Sadly I couldn't enjoy it, as I was running late for work and mistimed my jump onto a bus, breaking my ankle ...
I don't have a technical explanation, but I had a few weirdly misconnected calls and even a call that changed to another person in the middle of a call in the analog cell phone days.
Way easier to happen on the old analog phone systems, when an unreliable relay would not react, or randomly flip. With digital networks and all their checksums and error detection, it's not become impossible, but at least you'd much much more likely just get a dropped detection or other "unreliability" fault than being connected to someone else.
Back when I grew up there would sometimes be some steange noises or eerie silence or something when we was on the phone. We used to joke that "they are just listening in", but I guess no one believed that except possibly my mum. (There wasn't much interesting going on.)
What was the lighting setup like for the demo videos? Did you do any processing to reduce flicker?
I get a lot of flickering from CFL and incandescent bulbs in my 240 FPS videos, though I’ve had better results with some LEDs. Considering how much light I’ve needed for good videos at 240 FPS, I’d imagine the lighting requirements at 660-1000 are fairly immense.
Usually, I would try to wait until evening when the sunlight shines directly into my apartment. Firlming under a 60 watt lamp was still quite dark. I didn't do any experiments with post-processing to reduce flicker, but I know there some advanced video editors do provide such features.
Easiest way to avoid flicker is to light the scene with 1000lm or 5000lm cheap leds with led driver (they power the led with 38V/1.5A DC for 5000lm). Total cost of led+driver is less than 9$ with free shipping on aliexpress.
I appreciate it too, unfortunately Apple is not always so transparent. One example that comes to mind is their 2010 promise to make FaceTime an open standard. It was Steve Jobs that made that promise in 2010 (one year before his death), and apparently a patent dispute with VirnetX may be to blame, but to my knowledge they haven't made any public statements about it since the initial promise.
If legalities are to blame it seems like that would be all the more reason to come out and say something along the lines of: "sorry everyone, we want to keep our promise but stupid software patents have made that impossible." Instead they've (to my knowledge—please correct me if I'm wrong) chosen to remain silent and hoped that people would forget.
I think to your point, that was how Steve Jobs use to run the company. Under Tim Cook's leadership, things have changed. When Steve Jobs was still around, I attended WWDC under the student scholarship, but he never greeted any of the students or ran any events. On occasion, there would be the "job fair." These past few years, Tim Cook has taken the time to greet the students, chat with them, and take photos with them. There's a softer side to the company now, and it's starting with admitting to failure and making mistakes.
I don’t have the source to hand, but I’ve read (or heard on a podcast) that Job’s made that decision on stage.
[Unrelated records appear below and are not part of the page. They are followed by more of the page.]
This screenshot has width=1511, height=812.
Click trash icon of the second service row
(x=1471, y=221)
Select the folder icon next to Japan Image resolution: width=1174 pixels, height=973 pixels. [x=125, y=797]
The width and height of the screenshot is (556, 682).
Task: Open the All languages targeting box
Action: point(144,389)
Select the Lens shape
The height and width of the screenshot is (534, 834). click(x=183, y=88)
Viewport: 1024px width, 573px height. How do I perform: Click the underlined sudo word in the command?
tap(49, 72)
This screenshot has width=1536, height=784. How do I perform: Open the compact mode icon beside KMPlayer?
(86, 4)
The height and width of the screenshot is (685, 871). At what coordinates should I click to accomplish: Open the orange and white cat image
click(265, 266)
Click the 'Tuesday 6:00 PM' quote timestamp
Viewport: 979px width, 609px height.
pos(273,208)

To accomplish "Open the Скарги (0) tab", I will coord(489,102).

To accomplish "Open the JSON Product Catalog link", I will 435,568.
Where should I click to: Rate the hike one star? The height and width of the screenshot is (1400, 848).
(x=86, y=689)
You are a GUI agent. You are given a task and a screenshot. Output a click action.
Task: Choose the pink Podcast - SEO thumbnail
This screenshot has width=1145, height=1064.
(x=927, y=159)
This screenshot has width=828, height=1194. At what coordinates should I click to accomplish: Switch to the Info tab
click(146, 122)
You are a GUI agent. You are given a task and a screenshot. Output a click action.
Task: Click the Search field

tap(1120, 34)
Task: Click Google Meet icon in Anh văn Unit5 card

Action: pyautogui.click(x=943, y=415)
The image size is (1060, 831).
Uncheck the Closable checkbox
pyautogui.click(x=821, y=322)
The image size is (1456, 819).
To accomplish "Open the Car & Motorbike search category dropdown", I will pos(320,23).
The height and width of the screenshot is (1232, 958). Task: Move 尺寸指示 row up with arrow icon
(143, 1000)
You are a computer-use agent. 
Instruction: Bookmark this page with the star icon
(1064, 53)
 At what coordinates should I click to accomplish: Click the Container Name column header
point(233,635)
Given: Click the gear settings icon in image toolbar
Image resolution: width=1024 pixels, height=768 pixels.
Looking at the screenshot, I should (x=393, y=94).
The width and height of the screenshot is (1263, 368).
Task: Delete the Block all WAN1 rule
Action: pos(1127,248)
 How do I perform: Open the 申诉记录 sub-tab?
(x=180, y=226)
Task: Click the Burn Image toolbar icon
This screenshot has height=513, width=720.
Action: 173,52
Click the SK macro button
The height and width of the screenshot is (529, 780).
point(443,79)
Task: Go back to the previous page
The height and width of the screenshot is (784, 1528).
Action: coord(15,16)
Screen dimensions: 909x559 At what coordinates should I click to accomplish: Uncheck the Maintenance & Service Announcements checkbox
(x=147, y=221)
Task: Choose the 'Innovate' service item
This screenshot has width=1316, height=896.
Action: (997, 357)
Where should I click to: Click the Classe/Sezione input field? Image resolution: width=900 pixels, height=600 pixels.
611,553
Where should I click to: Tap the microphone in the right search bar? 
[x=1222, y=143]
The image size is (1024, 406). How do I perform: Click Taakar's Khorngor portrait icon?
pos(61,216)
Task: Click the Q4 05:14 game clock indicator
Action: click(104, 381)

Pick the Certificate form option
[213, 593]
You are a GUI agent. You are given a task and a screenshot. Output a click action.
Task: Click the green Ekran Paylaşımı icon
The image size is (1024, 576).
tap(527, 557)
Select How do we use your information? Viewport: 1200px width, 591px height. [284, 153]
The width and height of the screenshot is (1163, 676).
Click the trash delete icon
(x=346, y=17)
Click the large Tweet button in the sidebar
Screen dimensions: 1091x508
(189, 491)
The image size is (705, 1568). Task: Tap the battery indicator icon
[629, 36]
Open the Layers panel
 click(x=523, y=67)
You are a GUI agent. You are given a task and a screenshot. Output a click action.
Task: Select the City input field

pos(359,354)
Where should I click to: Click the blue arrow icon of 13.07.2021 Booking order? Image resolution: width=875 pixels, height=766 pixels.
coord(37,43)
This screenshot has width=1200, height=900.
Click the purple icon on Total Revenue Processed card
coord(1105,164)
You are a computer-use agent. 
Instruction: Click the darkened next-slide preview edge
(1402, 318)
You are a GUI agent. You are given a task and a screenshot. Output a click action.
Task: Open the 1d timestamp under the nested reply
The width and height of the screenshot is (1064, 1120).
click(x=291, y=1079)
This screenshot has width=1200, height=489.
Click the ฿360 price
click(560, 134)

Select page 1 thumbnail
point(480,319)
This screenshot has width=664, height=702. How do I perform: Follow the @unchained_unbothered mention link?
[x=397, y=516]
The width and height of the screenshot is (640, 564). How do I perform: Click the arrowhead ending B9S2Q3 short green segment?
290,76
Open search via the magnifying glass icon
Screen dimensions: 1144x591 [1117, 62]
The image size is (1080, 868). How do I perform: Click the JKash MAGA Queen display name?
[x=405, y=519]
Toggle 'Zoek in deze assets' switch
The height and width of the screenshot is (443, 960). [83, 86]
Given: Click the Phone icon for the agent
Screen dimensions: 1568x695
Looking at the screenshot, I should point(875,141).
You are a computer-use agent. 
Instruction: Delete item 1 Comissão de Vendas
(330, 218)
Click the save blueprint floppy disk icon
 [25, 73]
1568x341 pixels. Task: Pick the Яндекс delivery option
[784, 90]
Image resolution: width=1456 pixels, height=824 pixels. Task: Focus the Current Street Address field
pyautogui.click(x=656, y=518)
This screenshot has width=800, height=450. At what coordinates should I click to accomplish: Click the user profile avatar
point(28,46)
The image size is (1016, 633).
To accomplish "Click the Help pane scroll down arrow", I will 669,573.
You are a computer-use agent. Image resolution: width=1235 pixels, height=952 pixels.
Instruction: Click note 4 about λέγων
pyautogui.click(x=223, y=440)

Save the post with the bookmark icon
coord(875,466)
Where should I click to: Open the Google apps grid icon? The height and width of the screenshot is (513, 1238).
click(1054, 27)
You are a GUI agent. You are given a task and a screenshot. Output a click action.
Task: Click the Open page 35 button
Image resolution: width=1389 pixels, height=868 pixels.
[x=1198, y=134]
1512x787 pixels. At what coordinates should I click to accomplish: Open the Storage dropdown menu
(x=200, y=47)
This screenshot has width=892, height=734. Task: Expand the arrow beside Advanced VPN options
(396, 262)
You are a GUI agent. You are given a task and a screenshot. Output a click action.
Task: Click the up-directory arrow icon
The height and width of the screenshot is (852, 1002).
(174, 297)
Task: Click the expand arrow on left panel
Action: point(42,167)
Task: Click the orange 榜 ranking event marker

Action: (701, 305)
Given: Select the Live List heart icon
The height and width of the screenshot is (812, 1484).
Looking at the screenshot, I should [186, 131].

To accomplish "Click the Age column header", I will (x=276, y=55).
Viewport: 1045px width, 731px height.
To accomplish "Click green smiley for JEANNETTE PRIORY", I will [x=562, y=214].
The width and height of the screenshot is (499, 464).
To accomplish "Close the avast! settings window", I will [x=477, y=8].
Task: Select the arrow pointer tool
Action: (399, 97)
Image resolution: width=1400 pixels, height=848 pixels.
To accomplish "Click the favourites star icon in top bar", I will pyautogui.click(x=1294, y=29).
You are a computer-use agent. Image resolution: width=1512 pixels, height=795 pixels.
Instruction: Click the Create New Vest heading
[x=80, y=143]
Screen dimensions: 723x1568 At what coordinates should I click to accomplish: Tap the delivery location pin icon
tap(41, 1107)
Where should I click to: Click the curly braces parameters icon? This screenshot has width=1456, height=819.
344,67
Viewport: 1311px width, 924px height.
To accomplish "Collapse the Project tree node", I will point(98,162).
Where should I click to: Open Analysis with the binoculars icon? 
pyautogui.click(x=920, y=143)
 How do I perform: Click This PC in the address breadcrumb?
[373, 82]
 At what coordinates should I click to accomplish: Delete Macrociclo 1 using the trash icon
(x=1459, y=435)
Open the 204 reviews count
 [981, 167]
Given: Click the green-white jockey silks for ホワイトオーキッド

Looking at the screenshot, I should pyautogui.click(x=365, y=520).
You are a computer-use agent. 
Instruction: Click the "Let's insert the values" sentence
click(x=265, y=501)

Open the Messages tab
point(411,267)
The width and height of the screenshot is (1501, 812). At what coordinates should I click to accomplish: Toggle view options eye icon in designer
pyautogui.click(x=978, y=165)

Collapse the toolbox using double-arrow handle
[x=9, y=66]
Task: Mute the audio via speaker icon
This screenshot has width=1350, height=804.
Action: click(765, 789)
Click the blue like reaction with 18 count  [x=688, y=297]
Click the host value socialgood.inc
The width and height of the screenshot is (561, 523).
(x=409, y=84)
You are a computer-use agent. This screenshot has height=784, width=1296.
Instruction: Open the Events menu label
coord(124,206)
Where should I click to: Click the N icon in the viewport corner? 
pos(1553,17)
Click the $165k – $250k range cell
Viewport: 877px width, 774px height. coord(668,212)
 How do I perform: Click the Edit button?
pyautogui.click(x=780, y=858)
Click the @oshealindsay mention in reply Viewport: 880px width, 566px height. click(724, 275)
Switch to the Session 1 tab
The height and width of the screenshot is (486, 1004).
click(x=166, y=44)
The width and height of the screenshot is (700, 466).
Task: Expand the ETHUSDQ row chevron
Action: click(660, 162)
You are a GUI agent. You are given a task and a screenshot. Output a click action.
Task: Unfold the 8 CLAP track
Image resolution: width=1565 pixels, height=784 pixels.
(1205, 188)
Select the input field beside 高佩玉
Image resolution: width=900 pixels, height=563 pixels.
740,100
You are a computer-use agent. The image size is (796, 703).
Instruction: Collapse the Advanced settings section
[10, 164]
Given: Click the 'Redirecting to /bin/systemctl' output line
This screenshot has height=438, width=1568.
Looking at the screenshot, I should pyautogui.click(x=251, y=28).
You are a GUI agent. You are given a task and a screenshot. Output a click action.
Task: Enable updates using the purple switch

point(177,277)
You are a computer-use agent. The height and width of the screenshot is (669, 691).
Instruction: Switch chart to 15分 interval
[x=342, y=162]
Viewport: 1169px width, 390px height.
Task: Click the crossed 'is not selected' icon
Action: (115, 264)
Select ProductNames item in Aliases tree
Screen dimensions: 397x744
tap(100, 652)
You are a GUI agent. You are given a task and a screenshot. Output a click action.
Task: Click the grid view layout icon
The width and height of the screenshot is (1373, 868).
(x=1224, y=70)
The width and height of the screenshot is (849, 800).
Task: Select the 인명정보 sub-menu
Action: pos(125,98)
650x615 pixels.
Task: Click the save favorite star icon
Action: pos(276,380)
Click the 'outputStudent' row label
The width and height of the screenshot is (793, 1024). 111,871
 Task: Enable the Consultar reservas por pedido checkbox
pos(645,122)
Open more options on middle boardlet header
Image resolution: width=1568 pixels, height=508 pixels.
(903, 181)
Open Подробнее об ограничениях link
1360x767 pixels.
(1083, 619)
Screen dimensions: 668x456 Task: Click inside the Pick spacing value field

It surprised everybody, including the dev team behind facetime. So it’s less a case of Apple remaining silent, and more Steve being Steve.
I don't know who made the decision (or when), but he did have a slide prepared that said "OPEN" [1] in big letters next to a FaceTime screenshot, which I'd assume means the decision was made at least before taking the stage.
Handbrake does have a CLI. [2] I haven't used it and I'm not sure what advantage it might have over ffmpeg. I personally use mkvmerge or ffmpeg for my muxing/cutting and VapourSynth for encoding.